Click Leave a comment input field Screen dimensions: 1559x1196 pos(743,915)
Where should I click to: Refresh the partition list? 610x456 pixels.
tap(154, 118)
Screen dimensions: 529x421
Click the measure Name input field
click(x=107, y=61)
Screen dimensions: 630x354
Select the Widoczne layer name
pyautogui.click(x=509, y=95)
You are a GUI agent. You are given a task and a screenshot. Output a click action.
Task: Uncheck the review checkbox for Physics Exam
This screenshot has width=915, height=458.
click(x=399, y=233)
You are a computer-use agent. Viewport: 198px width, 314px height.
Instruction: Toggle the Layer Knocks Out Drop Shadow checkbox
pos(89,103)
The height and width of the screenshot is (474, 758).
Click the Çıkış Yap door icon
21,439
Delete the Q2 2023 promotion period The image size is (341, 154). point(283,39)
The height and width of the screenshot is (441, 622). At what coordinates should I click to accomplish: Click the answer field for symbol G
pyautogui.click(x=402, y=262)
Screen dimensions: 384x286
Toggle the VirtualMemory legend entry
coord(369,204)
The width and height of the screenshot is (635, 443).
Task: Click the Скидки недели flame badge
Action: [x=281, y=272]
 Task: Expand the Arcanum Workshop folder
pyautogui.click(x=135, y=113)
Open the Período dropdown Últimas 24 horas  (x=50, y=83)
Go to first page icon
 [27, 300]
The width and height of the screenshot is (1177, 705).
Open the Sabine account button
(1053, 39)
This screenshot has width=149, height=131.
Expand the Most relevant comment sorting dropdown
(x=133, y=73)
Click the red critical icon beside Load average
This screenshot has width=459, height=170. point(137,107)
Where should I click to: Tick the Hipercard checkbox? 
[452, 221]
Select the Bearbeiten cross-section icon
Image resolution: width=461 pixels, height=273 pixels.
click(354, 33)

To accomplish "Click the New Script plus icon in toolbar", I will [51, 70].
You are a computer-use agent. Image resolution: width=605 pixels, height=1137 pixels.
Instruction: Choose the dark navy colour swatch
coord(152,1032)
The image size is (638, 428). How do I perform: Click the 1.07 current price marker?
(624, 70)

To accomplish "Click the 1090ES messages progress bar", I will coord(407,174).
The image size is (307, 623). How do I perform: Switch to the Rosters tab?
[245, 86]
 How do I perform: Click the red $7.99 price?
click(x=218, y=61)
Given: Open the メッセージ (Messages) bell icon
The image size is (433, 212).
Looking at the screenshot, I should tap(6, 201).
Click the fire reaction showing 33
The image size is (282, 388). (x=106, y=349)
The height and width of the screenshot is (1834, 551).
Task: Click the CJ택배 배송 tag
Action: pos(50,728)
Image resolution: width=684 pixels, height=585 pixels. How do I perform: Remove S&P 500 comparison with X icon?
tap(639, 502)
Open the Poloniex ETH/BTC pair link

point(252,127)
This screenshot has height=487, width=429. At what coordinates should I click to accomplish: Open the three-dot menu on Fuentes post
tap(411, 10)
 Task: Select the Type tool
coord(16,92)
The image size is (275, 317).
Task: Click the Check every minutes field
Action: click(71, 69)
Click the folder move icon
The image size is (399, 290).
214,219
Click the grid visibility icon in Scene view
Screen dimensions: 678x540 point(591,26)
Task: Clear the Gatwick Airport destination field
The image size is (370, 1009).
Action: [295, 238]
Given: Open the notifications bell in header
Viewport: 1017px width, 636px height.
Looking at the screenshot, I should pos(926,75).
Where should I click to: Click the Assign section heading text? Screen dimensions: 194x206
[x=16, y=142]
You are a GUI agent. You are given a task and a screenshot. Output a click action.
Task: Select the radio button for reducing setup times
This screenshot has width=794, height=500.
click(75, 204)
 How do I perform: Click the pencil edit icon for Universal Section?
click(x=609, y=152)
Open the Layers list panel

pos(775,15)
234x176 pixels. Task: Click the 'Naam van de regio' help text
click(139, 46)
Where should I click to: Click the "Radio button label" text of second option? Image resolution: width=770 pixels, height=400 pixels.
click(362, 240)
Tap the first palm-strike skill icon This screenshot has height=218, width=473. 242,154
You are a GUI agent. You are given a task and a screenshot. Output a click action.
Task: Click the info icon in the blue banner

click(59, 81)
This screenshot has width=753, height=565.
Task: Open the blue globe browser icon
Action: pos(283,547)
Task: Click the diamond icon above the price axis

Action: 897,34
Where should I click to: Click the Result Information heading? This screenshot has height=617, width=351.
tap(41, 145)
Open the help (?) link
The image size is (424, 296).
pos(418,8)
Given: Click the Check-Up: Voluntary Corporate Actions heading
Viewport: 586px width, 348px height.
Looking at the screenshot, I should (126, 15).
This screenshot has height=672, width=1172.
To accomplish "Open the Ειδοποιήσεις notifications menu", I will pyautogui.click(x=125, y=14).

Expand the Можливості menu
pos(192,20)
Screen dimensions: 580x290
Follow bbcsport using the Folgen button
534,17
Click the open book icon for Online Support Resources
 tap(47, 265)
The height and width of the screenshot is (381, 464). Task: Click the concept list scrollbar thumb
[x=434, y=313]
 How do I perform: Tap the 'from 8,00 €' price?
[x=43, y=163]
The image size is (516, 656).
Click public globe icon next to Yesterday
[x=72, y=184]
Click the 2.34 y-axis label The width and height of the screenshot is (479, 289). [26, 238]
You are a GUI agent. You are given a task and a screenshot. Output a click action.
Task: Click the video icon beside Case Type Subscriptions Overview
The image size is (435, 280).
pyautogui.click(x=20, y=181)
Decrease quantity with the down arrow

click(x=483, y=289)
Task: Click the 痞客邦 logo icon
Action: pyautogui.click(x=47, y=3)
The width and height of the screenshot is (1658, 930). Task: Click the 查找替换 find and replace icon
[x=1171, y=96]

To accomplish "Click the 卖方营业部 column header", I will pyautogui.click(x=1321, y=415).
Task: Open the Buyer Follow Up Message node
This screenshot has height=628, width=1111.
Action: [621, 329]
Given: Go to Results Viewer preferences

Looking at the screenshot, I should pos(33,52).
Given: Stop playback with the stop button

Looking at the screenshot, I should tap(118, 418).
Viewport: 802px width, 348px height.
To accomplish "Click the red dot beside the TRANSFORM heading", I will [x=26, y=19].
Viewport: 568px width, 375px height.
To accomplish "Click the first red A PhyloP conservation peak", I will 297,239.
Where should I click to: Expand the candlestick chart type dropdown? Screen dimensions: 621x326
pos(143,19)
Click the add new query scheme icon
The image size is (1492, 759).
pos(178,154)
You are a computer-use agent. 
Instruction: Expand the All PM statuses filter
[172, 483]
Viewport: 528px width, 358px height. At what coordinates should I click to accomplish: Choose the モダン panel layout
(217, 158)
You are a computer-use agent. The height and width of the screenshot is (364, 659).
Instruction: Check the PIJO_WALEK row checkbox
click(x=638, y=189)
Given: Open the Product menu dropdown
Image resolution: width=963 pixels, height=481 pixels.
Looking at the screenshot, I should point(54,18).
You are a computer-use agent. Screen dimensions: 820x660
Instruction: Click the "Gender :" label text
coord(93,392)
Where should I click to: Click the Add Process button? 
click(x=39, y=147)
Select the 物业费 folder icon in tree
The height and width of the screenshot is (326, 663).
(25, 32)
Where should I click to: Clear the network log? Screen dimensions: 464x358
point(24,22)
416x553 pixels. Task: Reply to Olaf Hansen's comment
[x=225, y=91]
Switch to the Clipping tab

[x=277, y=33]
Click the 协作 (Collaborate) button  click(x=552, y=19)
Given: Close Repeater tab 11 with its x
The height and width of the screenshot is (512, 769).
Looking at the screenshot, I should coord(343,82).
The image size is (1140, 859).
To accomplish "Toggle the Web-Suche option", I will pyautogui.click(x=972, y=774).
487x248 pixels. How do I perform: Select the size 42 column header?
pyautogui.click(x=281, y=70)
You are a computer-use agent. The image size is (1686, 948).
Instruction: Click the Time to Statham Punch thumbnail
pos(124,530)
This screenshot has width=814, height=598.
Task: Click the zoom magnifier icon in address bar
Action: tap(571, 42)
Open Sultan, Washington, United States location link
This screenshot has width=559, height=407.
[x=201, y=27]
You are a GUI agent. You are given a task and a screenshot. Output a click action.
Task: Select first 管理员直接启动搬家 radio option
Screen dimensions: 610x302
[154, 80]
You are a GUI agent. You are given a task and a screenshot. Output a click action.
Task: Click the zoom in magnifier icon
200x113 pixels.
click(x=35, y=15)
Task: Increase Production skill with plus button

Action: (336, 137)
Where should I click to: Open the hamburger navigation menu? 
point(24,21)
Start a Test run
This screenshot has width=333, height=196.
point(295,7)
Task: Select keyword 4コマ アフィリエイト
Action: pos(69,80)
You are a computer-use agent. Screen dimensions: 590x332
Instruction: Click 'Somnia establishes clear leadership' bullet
.....
After locating the line with "Task: Open the Buyer Follow Up Message node" above, return that line and every later line through the one with "Viewport: 802px width, 348px height.", word for word and with nothing else.

Task: Open the Buyer Follow Up Message node
This screenshot has height=628, width=1111.
Action: [621, 329]
Given: Go to Results Viewer preferences

Looking at the screenshot, I should pos(33,52).
Given: Stop playback with the stop button

Looking at the screenshot, I should tap(118, 418).
Viewport: 802px width, 348px height.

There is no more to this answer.